You can't come out of Rumba feeling anything but admiration for this Tati-esque couple who aren't dancers, but who "like to move." Minimal dialogue, maximum visuals, and great Cuban rumba soundtrack. Pure joy.
Eldorado
The last in my trio, Eldorado, is the only literal road movie. It doesn't matter that Belgium is the size of Maryland and that director/star Bouli Lanners' gas-guzzling Chevy never leaves the kingdom. He's behind the wheel of car with a taciturn young hitchhiker, and what might have been a short ride from A to B becomes a meandering detour via all that is strange on the back roads of le plat pays. Lanners, bewildered, hirsute and in shorts, also bears an uncanny resemblance to The Dude of Big Lebowski fame. You see where I'm heading.
Maybe I've lived in Europe too long, but I think that if you like the films of the Coen brothers, Tim Burton, or Emir Kusturica, you will appreciate this trio of quirky francophone films. Which brings me back to Michael Kimmelman's complaint about French films.

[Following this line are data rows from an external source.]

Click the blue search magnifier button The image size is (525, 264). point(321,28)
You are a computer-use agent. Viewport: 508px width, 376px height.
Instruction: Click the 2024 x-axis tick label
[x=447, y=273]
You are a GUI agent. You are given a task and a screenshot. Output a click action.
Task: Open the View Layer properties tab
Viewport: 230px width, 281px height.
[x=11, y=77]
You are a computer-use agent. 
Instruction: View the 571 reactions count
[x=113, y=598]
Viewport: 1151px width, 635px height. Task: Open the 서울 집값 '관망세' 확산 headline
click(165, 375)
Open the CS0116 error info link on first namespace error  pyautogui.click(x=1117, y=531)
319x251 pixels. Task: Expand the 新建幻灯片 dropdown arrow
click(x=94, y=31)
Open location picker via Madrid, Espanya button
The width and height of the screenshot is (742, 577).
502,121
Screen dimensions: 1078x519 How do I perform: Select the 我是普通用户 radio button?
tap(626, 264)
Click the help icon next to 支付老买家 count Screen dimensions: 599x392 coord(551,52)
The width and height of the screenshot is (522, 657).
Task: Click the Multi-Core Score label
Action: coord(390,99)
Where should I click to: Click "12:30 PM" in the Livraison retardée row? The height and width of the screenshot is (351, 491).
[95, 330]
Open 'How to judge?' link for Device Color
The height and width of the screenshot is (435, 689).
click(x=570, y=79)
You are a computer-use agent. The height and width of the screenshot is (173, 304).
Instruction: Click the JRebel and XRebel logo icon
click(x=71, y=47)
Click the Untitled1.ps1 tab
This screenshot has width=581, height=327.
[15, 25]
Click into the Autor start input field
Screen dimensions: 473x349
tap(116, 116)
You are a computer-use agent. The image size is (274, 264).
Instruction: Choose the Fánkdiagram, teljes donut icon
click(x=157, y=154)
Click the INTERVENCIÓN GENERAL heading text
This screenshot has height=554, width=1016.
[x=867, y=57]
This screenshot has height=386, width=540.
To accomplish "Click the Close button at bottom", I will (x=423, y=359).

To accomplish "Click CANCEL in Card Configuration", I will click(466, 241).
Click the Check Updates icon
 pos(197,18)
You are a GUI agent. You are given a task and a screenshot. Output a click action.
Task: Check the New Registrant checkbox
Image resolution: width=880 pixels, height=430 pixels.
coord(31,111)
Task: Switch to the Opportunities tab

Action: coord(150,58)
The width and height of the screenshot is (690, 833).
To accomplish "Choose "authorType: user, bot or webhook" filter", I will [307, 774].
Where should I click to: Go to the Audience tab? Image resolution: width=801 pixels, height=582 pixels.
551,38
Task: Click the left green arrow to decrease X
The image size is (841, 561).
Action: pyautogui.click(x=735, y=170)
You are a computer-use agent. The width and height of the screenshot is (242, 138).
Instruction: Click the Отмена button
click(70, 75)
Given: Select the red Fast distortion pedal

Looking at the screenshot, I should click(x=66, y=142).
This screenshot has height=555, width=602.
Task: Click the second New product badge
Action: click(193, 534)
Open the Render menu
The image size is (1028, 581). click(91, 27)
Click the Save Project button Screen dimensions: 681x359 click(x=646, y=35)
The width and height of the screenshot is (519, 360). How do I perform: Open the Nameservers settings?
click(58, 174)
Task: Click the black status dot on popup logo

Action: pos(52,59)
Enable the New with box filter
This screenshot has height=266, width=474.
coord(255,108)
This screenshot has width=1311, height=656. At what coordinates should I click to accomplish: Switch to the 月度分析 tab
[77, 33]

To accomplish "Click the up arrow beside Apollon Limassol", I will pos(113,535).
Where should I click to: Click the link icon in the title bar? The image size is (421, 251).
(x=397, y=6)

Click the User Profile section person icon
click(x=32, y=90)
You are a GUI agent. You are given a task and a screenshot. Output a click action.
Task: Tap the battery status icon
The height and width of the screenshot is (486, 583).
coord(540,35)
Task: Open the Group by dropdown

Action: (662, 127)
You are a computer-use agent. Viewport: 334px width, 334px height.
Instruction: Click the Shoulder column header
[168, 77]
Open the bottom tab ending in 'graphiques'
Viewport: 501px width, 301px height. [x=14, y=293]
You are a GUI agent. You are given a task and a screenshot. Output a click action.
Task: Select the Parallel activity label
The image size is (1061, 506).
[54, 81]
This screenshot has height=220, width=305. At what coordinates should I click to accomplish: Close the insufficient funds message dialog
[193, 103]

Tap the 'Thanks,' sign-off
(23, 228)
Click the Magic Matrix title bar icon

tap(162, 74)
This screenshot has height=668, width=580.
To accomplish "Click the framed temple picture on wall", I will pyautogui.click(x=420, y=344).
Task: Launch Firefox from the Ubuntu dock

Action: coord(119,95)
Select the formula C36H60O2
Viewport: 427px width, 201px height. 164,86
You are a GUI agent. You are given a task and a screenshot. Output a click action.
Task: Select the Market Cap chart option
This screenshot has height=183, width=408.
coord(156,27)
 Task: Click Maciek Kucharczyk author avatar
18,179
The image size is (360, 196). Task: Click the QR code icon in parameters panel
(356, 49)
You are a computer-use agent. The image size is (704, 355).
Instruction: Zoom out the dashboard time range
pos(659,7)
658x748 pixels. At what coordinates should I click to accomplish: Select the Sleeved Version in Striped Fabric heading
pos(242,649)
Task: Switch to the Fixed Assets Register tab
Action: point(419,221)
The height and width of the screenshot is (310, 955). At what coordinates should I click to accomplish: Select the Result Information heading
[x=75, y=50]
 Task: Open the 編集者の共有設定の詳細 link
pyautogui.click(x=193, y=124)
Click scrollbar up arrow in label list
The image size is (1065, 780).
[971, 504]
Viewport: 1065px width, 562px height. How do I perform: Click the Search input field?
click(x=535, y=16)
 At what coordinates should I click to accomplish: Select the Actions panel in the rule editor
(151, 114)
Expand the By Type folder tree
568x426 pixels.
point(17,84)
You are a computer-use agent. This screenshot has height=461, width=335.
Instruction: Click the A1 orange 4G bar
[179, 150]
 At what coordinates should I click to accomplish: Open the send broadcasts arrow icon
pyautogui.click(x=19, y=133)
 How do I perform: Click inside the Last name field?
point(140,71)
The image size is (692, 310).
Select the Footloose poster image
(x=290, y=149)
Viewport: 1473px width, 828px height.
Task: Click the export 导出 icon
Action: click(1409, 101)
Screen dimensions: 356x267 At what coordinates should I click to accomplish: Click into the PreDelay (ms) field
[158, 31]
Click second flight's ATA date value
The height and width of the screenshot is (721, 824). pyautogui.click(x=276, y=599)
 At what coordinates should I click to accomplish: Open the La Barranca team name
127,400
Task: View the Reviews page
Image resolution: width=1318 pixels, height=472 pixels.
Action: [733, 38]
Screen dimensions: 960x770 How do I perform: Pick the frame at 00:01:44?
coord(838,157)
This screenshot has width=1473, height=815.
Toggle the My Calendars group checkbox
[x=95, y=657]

Okay, none of my trio are purely French films from France, but I have seen numerous films coming out of France in recent years that are excellent stories, played by top actors, on subjects that - while they may not reach Kimmelman's criteria of political relevance - treat the human condition with intelligence and subtlety.
Oh, and Mr. Kimmelman, what's this about:
As for a French version of “W.,” any film skewering a sitting French
president “would be nearly impossible to make here,” said [producer] Caroline
Benjo, echoing what other French filmmakers contend.
I guess Kimmelman's French interlocutors forgot to mention Karl Zero and his "Dans la peau de Jacques Chirac" (shown while Chirac was still in office), not to speak of his superior (to Oliver Stone's "W.") "Being W.," as effective a "skewering" as any applied by Michael Moore.
French - and neighboring francophone - cinema is alive and well, and if it indulges in escapism from time to time, well, who's to deny them that?